(Items from a dataset)

=== Begin Enclosure ===

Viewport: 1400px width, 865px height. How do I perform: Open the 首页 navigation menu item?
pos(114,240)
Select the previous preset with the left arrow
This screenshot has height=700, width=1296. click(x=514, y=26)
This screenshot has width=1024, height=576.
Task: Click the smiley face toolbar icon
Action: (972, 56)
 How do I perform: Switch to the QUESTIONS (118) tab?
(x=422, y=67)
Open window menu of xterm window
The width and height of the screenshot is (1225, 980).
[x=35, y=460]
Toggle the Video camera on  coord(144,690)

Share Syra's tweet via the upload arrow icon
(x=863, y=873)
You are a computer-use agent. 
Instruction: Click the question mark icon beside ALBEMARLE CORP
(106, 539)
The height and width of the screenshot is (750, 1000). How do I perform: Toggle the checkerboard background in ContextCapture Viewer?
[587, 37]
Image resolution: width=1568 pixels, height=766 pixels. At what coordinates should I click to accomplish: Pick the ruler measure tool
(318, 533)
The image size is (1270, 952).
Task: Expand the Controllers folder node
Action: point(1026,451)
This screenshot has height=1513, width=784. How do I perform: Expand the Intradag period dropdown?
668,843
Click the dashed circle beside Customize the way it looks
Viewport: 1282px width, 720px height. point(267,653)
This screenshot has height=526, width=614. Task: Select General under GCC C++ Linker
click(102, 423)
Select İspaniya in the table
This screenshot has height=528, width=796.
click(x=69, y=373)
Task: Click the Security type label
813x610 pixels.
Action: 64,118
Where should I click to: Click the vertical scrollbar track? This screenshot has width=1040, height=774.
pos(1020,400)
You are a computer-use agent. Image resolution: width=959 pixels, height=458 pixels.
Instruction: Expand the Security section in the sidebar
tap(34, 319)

=== End Enclosure ===

Activity:
Copy every line of the data where "agent" is found.

Written answer:
You are a computer-use agent. 
You are a computer-use agent. Image resolution: width=959 pixels, height=458 pixels.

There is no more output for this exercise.